Environmental Groups File Lawsuit Against Donald Trump Over Pipeline


Several environmental groups filed a single lawsuit against the Trump administration on Thursday in response to the president’s decision to approve construction of the controversial Keystone XL pipeline.

The six groups said in their federal complaint that Donald Trump relied on outdated information when he gave the U.S. State Department the okay to grant a permit to TransCanada that allows the company to continue stretching its pipeline from Canada to the United States.

The complaint was filed in Montana’s Great Falls Division. It alleges that Trump violated the National Environmental Policy Act.

“They have relied on an arbitrary, stale, and incomplete environmental review completed over three years ago, for a process that ended with the State Department’s denial of a cross-border permit,” the suit claims.

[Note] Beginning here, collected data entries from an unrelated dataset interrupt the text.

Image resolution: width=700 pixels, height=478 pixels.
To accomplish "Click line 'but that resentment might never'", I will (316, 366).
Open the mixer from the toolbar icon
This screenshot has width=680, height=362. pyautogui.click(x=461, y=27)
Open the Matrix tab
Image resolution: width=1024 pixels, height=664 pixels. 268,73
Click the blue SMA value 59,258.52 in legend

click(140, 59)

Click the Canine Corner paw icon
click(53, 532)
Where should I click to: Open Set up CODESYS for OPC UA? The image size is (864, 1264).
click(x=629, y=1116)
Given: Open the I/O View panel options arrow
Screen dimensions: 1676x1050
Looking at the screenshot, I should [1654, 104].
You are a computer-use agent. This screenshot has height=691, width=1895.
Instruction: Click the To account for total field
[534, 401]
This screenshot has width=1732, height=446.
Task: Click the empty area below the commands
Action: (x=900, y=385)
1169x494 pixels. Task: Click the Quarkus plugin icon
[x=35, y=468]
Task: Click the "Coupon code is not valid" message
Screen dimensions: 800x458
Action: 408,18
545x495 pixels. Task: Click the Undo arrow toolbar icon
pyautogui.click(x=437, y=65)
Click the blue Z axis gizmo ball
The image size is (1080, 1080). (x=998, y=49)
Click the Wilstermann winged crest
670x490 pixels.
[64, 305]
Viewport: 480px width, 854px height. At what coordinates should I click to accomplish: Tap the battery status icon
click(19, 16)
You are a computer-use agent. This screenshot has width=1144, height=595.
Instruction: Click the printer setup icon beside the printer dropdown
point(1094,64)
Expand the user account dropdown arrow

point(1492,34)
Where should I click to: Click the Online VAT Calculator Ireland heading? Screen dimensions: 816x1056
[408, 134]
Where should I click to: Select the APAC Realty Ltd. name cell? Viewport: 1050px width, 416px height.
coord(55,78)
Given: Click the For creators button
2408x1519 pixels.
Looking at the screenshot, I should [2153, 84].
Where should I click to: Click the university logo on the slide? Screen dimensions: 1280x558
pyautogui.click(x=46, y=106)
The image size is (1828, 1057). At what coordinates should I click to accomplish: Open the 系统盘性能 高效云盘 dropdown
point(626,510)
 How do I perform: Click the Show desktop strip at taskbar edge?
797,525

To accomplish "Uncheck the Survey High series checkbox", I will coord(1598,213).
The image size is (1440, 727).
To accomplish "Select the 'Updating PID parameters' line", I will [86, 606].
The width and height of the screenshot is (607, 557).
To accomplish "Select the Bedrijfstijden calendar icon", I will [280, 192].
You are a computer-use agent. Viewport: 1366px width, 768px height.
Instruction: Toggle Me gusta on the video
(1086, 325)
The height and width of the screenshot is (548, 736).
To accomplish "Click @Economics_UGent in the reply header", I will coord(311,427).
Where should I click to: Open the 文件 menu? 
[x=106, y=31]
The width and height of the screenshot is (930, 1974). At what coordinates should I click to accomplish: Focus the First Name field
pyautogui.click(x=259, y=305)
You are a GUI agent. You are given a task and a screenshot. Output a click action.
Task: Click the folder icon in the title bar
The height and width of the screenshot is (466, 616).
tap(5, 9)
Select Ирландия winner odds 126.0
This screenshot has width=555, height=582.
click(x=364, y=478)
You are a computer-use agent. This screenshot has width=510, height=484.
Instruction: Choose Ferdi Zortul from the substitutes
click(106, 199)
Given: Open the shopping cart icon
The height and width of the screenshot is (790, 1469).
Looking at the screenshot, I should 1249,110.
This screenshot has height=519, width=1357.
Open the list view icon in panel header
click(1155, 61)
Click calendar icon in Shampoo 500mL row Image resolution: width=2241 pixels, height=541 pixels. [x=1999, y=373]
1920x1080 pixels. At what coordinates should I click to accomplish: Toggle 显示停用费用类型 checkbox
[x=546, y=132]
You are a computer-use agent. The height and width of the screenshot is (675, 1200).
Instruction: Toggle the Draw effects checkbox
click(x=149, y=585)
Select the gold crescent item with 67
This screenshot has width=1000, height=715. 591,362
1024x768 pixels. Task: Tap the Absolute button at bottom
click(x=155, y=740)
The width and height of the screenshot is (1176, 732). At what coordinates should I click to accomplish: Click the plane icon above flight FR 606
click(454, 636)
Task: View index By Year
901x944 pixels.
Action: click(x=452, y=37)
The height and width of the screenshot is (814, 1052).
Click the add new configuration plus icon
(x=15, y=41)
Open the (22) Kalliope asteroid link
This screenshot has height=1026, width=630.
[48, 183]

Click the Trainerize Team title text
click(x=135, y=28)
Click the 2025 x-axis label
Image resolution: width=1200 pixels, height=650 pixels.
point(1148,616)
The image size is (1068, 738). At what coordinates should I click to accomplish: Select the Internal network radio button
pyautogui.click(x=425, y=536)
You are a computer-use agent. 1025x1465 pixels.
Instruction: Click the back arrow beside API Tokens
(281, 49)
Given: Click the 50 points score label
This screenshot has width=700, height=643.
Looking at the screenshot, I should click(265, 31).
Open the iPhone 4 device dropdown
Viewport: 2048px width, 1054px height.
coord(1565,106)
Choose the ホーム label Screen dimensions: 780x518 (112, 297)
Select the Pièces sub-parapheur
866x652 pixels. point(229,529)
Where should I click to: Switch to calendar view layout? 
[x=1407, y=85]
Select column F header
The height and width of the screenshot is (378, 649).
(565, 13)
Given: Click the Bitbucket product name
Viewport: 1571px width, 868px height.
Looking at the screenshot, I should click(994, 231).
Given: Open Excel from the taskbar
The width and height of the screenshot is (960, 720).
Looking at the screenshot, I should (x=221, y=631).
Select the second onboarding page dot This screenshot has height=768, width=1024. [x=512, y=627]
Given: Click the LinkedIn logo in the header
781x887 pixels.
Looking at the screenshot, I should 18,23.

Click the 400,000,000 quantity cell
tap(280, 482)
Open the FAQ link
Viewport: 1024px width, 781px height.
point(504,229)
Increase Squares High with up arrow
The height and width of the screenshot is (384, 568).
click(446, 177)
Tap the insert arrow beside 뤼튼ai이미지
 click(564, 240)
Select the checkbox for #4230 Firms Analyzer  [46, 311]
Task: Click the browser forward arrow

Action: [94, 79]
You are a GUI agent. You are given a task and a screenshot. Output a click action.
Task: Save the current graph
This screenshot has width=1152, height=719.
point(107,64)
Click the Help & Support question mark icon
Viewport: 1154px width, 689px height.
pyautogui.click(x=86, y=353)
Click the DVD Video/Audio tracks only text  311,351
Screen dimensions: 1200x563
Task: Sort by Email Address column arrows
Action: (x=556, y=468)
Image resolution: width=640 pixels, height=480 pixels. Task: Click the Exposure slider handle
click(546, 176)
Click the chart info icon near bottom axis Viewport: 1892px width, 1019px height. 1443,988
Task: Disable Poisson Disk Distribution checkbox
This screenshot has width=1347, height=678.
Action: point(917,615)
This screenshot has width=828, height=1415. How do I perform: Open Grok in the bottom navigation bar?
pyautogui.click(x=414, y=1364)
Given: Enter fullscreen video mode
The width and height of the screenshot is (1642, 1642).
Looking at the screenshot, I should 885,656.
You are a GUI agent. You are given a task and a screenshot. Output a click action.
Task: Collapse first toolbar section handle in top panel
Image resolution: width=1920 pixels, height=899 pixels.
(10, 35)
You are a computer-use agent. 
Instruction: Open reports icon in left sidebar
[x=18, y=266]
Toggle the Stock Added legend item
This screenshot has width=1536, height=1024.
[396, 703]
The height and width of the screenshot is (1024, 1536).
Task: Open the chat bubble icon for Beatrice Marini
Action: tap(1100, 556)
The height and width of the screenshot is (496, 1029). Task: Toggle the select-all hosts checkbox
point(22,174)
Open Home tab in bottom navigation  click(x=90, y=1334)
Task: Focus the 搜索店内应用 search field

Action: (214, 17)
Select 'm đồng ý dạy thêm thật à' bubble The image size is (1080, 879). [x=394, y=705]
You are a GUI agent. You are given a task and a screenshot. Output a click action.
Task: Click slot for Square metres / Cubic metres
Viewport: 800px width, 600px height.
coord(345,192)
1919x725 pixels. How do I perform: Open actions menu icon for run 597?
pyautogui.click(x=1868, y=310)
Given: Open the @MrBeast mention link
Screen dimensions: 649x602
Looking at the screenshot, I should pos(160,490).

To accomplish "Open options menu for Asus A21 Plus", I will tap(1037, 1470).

The pipeline permit was one of Donald Trump’s first executive orders since he took office in January. The project is still the cause of significant resistance, especially by Native American groups in the Dakotas.

Former president Barack Obama previously rejected the pipeline, not because of Native American concerns, but claims that it would result in excessive greenhouse gases and have no quantifiable positive effect on fuel costs.

“This tar sands pipeline poses a direct threat to our climate, our clean water, wildlife, and thousands of landowners and communities along the route of this dirty and dangerous project, and it must and will be stopped,” Michael Brune, of the Sierra Club, one of the groups involved in the suit, told Reuters.

Donald Trump claims pipeline extensions would reduce America’s dependence on Middle Eastern oil, lower fuel costs, and create jobs.

The lawsuit is the second filed this week against the Trump White House. The Northern Cheyenne Native American tribe of Montana alleged in a complaint brought Wednesday that the president’s administration acted illegally when it lifted a ban on coal leases on federal land.

The 2,100-mile first phase of the Keystone pipeline runs from Hardisty, Alberta, to Steele City, Nebraska, and then on to Roxana, Illinois and Patoka, Illinois.

The 1,379-mile length runs through six counties in Missouri and two in Kansas. It also enters Illinois from Canada.

Keystone’s phases 2 and 3 collectively span 773 miles. Phase 4, the proposed Keystone XL, would span 327 miles from Hardisty, Alberta, entering the United States at Morgan, Montana, continuing through Baker, Montana, then through South Dakota to Nebraska.

Obama rejected the Keystone XL in late 2015, vetoing a bill by the House of Representatives (270–152) and Senate (62–36) that would have allowed construction to begin.

The Senate failed to override the veto, seemingly ending more than seven years of protests and marking victories for pipeline opponents. Obama officially rejected the project in November, 2015.

In January, Trump signed a order reviving the Keystone XL and the Dakota Access pipelines. He signed the order that gives the project the green light on March 24, 2017.

The pipeline has sparked legal debates on both sides of the table. An earlier suit was similar to Thursday’s complaint, alleging that the project’s go-ahead was based on a weak environmental impact statement. Filed by the Natural Resources Defense Council in 2009, the complaint was dismissed in 2009, when the courts ruled that the council had no authority to sue.

Several polls showed the majority of Americans were in favor of the pipeline under Obama. Those polls were Gallup (2012, 57 percent), Rasmussen (2014, 57 percent), Pew Center ( 2013, 65 percent), Washington Post (2014, 65 percent), USA Today (2014, 56 percent), and CBS News (2014, 56 percent).

The USA Today poll was conducted after the publication ran an editorial about the crude-oil train derailment that killed 47 people 2013. The accident happened in Lac-Mégantic, Quebec.

In January, 2016, TransCanada threatened to bring a $15 billion discrimination complaint against the United States government if the project wasn’t resurrected under Donald Trump.